Hal tersebut diungkapkan Presiden Asosiasi Serikat Pekerja Seluruh Indonesia (ASPIRASI), Mirah Sumirat, SE melalui keterangannya, Kamis (2/4).
“Kebijakan ini juga berpotensi menekan kemacetan dan memberikan ruang efisiensi bagi sebagian pekerja,” ujarnya.

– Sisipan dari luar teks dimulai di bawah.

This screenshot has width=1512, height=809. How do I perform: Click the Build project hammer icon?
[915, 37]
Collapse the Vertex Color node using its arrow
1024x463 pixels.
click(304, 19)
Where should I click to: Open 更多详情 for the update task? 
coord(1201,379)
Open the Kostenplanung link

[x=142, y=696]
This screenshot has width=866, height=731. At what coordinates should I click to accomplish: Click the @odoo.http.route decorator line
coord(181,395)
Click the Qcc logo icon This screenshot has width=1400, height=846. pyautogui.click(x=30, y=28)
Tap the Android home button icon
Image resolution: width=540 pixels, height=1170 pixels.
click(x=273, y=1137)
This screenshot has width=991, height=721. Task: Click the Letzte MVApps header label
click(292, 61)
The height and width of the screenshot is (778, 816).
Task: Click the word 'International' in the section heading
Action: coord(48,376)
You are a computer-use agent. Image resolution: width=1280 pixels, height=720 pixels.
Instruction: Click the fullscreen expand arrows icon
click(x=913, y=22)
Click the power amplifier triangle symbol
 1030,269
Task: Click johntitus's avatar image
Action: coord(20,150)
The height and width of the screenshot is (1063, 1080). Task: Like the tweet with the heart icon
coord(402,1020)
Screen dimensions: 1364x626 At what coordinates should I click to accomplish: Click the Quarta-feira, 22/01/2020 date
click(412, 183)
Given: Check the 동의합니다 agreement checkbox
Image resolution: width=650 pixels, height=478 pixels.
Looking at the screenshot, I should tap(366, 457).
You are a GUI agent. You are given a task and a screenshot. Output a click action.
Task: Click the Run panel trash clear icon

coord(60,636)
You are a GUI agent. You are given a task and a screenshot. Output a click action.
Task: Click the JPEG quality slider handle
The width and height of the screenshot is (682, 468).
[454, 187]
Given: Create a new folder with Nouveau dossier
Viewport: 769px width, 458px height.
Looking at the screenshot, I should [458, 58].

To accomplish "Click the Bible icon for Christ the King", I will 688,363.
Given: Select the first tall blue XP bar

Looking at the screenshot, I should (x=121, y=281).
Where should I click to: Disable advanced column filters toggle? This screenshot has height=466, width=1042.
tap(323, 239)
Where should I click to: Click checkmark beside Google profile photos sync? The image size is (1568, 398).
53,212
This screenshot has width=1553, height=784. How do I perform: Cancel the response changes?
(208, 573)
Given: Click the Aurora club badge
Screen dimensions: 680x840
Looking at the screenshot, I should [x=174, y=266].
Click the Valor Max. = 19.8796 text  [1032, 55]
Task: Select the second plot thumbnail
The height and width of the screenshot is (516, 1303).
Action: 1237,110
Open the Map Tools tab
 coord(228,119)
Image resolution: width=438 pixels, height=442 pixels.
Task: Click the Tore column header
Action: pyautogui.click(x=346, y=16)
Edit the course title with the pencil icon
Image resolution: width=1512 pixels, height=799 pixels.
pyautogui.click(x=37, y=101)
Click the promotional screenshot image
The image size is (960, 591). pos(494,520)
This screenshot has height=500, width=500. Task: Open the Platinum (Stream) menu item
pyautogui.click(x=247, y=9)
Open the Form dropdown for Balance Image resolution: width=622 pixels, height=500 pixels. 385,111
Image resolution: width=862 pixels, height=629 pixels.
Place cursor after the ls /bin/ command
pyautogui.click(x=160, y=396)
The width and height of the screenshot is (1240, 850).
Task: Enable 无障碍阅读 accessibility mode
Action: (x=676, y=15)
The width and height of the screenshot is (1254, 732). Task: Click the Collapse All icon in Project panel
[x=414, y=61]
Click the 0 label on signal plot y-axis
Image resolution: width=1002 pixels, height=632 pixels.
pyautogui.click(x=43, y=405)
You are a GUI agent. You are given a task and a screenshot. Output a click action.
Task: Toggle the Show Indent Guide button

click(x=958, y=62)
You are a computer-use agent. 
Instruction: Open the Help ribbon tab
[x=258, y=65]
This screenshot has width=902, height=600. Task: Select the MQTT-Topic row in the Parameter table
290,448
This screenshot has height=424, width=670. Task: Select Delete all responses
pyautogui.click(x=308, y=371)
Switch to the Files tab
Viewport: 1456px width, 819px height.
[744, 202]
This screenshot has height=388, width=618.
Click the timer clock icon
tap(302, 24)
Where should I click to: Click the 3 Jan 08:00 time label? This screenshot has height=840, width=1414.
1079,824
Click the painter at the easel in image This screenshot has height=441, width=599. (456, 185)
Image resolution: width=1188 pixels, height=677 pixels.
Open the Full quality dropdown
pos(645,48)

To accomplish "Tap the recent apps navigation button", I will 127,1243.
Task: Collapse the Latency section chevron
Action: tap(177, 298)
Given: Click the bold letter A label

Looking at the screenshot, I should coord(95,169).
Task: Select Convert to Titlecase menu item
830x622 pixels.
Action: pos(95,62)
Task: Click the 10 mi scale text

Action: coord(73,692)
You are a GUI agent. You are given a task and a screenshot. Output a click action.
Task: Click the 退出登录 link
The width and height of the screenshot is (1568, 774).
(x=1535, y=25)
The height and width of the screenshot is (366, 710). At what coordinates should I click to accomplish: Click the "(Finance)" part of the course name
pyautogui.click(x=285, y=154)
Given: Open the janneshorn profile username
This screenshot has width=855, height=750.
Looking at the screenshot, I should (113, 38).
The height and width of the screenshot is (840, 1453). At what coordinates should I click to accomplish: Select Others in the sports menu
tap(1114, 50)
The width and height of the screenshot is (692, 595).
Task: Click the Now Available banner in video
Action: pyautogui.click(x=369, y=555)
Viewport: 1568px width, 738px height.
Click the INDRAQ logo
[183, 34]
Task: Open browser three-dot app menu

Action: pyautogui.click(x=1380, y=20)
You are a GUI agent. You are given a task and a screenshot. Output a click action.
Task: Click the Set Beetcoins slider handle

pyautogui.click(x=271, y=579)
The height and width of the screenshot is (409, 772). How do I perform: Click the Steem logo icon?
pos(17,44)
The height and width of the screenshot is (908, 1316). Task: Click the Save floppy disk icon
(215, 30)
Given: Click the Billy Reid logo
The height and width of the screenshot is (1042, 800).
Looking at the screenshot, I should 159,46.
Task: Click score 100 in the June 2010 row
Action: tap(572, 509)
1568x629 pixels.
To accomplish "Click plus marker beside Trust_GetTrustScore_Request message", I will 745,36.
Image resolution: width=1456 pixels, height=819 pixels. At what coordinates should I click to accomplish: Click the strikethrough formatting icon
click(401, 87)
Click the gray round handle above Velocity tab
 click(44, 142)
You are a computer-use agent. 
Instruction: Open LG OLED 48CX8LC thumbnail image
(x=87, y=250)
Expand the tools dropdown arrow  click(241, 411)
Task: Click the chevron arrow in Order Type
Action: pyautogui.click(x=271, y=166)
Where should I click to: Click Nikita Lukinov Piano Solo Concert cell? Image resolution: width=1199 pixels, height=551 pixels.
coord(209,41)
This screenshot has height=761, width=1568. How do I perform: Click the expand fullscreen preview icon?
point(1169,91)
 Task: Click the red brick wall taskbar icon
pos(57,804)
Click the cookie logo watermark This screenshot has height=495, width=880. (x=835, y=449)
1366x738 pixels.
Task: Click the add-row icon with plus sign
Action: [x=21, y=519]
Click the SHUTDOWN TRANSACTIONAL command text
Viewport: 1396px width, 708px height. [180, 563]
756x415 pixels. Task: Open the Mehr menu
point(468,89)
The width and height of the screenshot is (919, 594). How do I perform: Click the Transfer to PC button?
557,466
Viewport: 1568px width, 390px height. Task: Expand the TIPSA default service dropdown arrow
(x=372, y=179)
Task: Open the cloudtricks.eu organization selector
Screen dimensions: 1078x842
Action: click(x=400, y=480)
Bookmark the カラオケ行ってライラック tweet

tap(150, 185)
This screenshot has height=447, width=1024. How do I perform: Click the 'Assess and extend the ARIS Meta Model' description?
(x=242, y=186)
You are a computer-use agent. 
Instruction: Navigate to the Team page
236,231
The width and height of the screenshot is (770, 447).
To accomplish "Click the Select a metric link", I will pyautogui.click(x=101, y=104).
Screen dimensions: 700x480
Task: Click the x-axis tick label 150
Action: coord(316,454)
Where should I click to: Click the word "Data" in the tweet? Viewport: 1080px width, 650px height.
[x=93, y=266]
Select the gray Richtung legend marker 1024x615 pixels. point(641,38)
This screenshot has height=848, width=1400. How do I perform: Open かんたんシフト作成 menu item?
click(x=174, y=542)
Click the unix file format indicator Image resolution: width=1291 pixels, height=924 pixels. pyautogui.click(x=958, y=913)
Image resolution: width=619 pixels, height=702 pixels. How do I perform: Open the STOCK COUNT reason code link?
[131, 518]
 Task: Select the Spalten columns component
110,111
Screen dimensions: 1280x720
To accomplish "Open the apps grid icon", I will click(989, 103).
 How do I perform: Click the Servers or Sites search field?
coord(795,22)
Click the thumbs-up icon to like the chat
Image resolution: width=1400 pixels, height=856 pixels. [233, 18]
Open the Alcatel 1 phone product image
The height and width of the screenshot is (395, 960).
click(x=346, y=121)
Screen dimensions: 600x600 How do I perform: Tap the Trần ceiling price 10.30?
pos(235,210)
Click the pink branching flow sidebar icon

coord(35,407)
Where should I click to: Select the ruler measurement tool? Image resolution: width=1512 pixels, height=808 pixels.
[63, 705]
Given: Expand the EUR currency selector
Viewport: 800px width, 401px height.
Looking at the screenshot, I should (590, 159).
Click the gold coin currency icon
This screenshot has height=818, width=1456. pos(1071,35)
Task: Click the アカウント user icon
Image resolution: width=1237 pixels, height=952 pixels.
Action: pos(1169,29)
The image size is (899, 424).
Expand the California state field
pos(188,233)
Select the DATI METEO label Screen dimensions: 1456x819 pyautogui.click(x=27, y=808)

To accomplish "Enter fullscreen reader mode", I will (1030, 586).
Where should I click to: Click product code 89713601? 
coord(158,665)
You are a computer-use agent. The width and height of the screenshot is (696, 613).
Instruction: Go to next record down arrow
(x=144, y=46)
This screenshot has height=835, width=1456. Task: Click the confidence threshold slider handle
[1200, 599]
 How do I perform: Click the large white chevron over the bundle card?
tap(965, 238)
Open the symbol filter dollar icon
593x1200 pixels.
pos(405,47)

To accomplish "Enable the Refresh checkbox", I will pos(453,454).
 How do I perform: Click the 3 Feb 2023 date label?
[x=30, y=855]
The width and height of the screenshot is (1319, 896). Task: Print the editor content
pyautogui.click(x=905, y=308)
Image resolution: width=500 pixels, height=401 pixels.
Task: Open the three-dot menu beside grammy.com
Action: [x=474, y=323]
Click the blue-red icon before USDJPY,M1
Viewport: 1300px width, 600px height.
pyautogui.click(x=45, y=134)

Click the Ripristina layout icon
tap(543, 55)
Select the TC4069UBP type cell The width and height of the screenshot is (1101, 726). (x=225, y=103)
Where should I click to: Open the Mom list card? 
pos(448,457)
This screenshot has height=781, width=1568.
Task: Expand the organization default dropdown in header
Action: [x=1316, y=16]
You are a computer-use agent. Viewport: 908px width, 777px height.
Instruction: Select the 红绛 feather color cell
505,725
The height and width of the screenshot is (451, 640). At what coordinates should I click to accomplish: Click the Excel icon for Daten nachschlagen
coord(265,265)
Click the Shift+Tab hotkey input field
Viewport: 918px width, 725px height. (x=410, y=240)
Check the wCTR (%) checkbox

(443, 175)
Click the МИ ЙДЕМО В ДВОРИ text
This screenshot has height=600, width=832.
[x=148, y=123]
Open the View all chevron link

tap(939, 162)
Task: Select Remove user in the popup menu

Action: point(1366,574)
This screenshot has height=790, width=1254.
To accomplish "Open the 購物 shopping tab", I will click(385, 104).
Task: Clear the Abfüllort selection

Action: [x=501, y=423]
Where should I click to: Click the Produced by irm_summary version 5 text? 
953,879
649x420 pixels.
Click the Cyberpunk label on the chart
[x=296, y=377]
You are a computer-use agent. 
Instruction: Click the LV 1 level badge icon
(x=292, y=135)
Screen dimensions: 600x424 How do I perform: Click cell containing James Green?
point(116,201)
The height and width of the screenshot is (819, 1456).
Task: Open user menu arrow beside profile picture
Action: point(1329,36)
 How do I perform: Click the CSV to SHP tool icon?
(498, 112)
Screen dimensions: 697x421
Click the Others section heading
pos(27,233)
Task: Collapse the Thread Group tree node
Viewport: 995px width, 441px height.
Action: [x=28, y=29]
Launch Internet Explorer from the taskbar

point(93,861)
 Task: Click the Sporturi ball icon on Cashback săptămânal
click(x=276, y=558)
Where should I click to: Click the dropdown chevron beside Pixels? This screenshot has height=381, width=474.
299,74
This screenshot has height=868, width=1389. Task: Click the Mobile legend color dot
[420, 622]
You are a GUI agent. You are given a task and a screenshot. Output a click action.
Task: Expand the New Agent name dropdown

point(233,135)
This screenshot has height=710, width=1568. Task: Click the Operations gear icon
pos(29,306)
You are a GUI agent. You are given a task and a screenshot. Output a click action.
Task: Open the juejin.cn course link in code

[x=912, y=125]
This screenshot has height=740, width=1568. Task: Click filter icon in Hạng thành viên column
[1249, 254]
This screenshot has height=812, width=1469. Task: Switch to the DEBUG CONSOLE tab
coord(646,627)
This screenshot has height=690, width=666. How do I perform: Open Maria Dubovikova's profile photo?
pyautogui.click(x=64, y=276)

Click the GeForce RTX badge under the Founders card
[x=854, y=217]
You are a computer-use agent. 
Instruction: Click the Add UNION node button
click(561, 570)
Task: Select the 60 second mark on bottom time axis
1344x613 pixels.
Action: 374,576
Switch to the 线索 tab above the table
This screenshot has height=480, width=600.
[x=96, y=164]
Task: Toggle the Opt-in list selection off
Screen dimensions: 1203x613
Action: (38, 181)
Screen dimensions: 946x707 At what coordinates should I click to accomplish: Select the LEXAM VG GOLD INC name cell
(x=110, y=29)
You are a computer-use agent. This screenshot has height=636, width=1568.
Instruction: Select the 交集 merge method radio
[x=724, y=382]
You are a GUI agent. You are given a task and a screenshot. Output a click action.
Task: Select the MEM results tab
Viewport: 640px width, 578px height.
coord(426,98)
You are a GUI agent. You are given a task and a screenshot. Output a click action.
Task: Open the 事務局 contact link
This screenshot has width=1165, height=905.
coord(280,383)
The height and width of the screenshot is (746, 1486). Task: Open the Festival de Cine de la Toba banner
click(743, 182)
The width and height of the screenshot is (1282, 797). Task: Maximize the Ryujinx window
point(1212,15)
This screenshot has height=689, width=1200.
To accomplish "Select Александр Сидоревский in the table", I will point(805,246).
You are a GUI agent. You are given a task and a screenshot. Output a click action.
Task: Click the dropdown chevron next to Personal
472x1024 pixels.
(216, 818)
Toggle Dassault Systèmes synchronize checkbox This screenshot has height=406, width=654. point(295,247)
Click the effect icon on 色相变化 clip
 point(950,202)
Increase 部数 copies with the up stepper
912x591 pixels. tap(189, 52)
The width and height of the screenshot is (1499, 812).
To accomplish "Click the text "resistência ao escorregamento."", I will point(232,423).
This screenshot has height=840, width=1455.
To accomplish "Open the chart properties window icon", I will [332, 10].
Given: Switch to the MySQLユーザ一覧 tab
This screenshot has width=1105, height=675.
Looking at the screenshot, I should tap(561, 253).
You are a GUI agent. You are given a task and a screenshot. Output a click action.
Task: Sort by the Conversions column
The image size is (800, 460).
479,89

Namun, Mirah mengingatkan bahwa, kebijakan ini tidak bisa diterapkan secara seragam di semua sektor. Banyak jenis pekerjaan, terutama di sektor manufaktur, layanan dan pekerjaan lapangan, yang secara karakter tidak memungkinkan WFH. Karena itu, penerapannya harus mempertimbangkan keadilan antar pekerja/buruh agar tidak menimbulkan kesenjangan. “Dan perlu dikaji secara menyeluruh terutama dari sisi dampak ekonomi terhadap pekerja/buruh. Tanpa skema perlindungan yang jelas, kebijakan ini berpotensi mengalihkan beban biaya dari negara dan perusahaan kepada pekerja/buruh,” tandasnya.